**THE TASK**
In the entries that follow, the line with "2513 (1109, 1894)" opens the range and the line with "Исламская государственная группа (160, 1394)" closes it; repeat that range exactly, both lines included.
___
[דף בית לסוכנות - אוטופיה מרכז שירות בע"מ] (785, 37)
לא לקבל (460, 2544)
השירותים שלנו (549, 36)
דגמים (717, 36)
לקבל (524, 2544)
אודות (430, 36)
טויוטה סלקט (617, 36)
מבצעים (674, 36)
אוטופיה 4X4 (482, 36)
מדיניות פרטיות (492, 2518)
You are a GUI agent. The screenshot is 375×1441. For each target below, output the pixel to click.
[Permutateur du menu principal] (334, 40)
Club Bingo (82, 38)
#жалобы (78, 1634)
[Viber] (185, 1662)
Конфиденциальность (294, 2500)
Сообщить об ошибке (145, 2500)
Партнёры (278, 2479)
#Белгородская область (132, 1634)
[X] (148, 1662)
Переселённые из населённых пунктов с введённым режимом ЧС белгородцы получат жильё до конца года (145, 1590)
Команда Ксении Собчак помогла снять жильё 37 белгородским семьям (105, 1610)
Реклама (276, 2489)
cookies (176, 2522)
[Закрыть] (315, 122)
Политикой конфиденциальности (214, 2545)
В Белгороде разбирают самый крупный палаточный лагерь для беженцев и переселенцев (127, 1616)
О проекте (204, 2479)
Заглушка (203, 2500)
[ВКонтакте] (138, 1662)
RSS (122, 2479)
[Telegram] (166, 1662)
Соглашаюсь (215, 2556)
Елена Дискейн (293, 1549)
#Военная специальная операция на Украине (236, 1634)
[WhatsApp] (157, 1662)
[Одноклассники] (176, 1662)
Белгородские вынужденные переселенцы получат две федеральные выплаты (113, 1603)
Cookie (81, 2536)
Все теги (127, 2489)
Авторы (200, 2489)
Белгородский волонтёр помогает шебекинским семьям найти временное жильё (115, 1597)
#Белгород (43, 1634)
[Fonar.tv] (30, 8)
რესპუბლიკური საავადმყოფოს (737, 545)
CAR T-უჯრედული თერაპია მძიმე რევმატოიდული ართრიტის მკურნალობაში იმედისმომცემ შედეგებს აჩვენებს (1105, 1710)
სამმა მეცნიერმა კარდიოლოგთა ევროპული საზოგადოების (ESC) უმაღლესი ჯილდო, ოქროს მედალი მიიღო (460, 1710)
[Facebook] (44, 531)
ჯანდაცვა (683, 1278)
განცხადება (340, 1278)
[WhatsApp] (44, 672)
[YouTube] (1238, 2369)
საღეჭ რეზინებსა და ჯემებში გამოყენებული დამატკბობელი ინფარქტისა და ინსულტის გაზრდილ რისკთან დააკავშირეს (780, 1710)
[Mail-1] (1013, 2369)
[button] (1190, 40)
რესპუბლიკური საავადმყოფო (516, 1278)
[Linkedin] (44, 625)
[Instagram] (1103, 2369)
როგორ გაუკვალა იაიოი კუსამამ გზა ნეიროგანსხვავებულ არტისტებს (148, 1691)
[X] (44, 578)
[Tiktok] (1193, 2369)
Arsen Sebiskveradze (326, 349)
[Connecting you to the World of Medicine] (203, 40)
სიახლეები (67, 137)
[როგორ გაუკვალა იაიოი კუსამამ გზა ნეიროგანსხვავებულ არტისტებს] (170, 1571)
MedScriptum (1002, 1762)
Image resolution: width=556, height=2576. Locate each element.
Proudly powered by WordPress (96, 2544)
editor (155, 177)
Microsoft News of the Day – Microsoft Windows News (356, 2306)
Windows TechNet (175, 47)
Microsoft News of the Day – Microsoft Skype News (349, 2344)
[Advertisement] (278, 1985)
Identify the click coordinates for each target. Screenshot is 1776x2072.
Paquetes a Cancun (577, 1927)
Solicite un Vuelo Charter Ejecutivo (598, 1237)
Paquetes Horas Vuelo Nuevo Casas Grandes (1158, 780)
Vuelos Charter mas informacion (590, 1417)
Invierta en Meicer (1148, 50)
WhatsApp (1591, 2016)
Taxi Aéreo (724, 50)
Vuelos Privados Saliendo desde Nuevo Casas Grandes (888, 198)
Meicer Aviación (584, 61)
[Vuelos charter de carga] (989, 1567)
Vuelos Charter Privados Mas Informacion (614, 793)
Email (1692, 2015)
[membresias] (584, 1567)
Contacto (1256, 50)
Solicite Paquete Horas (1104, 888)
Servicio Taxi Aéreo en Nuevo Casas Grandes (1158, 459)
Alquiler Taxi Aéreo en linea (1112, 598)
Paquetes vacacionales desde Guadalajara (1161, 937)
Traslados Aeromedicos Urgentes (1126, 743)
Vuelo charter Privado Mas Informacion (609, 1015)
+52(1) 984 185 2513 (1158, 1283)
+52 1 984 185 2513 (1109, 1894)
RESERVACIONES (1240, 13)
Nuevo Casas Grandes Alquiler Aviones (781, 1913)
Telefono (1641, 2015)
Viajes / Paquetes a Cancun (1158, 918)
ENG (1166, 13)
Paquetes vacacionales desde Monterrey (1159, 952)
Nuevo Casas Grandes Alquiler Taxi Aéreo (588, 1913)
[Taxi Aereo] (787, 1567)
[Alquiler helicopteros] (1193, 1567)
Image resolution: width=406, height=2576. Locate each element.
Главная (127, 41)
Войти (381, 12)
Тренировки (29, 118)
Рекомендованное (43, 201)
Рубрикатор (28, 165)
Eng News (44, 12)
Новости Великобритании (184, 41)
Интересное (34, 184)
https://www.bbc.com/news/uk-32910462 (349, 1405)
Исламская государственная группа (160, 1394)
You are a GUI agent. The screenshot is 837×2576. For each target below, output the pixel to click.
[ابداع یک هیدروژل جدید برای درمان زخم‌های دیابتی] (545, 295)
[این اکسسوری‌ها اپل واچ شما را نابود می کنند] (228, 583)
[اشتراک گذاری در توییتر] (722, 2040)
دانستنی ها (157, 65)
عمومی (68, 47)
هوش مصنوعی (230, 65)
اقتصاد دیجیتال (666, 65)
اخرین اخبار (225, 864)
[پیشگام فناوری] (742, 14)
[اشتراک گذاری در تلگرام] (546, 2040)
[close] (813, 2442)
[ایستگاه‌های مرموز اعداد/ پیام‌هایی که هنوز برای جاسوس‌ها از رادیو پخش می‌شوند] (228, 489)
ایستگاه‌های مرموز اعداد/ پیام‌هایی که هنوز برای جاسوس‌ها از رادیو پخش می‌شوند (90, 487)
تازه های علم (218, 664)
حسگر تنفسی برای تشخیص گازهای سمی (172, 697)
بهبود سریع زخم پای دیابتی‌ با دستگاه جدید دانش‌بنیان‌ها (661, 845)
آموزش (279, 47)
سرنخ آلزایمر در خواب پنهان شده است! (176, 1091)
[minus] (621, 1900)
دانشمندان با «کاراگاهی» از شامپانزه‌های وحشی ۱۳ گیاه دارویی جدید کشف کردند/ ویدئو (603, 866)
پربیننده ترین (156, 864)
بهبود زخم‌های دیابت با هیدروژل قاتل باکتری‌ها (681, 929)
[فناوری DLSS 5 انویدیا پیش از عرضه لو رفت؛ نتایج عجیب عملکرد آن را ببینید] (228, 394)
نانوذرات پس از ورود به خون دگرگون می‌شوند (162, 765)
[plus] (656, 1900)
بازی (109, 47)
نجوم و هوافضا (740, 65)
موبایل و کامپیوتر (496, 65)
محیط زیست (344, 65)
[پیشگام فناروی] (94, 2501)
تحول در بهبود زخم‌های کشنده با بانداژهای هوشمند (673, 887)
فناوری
___
**WORKED SOLUTION**
+52 1 984 185 2513 (1109, 1894)
RESERVACIONES (1240, 13)
Nuevo Casas Grandes Alquiler Aviones (781, 1913)
Telefono (1641, 2015)
Viajes / Paquetes a Cancun (1158, 918)
ENG (1166, 13)
Paquetes vacacionales desde Monterrey (1159, 952)
Nuevo Casas Grandes Alquiler Taxi Aéreo (588, 1913)
[Taxi Aereo] (787, 1567)
[Alquiler helicopteros] (1193, 1567)
Image resolution: width=406, height=2576. Locate each element.
Главная (127, 41)
Войти (381, 12)
Тренировки (29, 118)
Рекомендованное (43, 201)
Рубрикатор (28, 165)
Eng News (44, 12)
Новости Великобритании (184, 41)
Интересное (34, 184)
https://www.bbc.com/news/uk-32910462 (349, 1405)
Исламская государственная группа (160, 1394)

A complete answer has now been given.